Question

Evaluate square root of (1-(1/9))/(1+1/9)

Answer

**step1** Understanding the problem

The problem asks us to evaluate the square root of a fraction. The fraction is formed by dividing the expression (1 - 1/9) by the expression (1 + 1/9).
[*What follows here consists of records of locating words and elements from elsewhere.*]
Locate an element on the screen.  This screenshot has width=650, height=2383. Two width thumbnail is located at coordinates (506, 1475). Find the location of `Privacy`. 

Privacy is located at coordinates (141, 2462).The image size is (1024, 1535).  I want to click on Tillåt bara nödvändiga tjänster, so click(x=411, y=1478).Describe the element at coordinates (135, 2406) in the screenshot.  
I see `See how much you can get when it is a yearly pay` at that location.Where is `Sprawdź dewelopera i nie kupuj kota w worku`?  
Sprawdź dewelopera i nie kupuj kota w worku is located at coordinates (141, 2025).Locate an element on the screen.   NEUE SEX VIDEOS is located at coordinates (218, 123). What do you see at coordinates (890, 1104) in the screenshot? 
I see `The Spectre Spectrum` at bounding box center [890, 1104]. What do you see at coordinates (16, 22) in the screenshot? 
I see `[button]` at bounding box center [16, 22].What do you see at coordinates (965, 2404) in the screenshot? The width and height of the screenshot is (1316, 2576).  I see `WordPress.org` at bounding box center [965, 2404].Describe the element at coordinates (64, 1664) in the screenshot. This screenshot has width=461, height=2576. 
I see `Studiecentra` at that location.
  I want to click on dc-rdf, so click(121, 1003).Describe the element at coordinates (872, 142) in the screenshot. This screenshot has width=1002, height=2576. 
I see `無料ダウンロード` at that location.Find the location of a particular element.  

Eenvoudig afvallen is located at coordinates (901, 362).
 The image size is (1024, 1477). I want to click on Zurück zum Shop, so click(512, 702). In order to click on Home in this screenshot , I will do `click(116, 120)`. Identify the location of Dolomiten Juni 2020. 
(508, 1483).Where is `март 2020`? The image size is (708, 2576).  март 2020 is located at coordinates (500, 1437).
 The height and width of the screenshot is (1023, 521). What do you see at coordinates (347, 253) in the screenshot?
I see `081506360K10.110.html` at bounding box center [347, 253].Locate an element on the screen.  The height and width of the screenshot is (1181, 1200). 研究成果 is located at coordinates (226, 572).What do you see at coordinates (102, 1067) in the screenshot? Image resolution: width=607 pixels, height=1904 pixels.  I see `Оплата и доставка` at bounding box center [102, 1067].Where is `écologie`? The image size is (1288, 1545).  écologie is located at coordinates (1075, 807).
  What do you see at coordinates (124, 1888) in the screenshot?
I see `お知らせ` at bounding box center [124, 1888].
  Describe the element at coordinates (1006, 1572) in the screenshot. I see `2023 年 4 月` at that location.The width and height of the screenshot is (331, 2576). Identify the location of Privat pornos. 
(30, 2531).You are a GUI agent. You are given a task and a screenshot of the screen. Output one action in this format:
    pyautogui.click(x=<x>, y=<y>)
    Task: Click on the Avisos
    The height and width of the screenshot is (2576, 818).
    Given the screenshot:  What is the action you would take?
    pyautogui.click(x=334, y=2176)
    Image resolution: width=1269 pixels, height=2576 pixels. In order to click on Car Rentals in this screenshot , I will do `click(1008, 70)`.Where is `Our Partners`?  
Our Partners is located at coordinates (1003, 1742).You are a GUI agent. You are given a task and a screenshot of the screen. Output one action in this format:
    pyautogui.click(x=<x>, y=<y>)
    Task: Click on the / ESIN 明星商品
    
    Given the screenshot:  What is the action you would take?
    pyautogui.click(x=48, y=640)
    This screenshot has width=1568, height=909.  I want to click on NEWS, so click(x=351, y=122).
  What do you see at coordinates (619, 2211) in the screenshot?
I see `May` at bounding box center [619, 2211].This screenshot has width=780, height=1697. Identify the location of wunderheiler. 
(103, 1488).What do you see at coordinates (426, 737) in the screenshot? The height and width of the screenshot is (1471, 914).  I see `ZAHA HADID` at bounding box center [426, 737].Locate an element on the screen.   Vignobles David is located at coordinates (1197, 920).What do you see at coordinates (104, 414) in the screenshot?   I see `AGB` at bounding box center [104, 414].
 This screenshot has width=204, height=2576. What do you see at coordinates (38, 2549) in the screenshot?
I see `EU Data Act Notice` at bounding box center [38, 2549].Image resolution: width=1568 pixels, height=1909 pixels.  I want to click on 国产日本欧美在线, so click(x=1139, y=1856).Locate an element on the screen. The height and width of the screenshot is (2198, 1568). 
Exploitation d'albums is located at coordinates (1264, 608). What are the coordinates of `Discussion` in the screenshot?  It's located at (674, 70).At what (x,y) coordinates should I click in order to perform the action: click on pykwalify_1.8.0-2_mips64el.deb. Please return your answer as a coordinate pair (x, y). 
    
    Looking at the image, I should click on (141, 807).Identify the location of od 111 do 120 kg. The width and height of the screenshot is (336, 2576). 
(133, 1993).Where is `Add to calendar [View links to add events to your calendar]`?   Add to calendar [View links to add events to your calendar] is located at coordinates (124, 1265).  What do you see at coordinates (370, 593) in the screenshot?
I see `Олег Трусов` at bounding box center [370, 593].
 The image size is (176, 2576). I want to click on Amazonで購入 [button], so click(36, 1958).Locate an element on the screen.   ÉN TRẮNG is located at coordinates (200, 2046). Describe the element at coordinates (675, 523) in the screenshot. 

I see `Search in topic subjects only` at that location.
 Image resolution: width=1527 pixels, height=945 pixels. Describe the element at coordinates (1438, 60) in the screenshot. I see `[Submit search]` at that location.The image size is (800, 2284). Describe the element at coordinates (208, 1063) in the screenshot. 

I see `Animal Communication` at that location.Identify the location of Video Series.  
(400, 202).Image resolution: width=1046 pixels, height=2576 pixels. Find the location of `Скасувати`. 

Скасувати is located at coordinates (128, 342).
**step2** Simplifying the numerator

First, we will simplify the expression in the numerator, which is $$1 - \frac{1}{9}$$.
To subtract a fraction from a whole number, we can rewrite the whole number as a fraction with the same denominator.
$$1 = \frac{9}{9}$$
So, the numerator becomes:
$$\frac{9}{9} - \frac{1}{9} = \frac{9 - 1}{9} = \frac{8}{9}$$

**step3** Simplifying the denominator

Next, we will simplify the expression in the denominator, which is $$1 + \frac{1}{9}$$.
Similar to the numerator, we rewrite the whole number 1 as a fraction:
$$1 = \frac{9}{9}$$
So, the denominator becomes:
$$\frac{9}{9} + \frac{1}{9} = \frac{9 + 1}{9} = \frac{10}{9}$$

**step4** Simplifying the main fraction

Now, we have the numerator as $$\frac{8}{9}$$ and the denominator as $$\frac{10}{9}$$. We need to evaluate the fraction:
$$\frac{\frac{8}{9}}{\frac{10}{9}}$$
To divide by a fraction, we multiply by its reciprocal. The reciprocal of $$\frac{10}{9}$$ is $$\frac{9}{10}$$.
So, the fraction becomes:
$$\frac{8}{9} \times \frac{9}{10}$$
We can cancel out the common factor of 9 in the numerator and the denominator:
$$\frac{8 \times \cancel{9}}{\cancel{9} \times 10} = \frac{8}{10}$$
Now, we simplify the fraction $$\frac{8}{10}$$ by dividing both the numerator and the denominator by their greatest common factor, which is 2:
$$\frac{8 \div 2}{10 \div 2} = \frac{4}{5}$$

**step5** Evaluating the square root

Finally, we need to evaluate the square root of the simplified fraction, which is $$\frac{4}{5}$$.
We can write the square root of a fraction as the square root of the numerator divided by the square root of the denominator:
$$\sqrt{\frac{4}{5}} = \frac{\sqrt{4}}{\sqrt{5}}$$
We know that $$\sqrt{4} = 2$$.
So, the expression becomes:
$$\frac{2}{\sqrt{5}}$$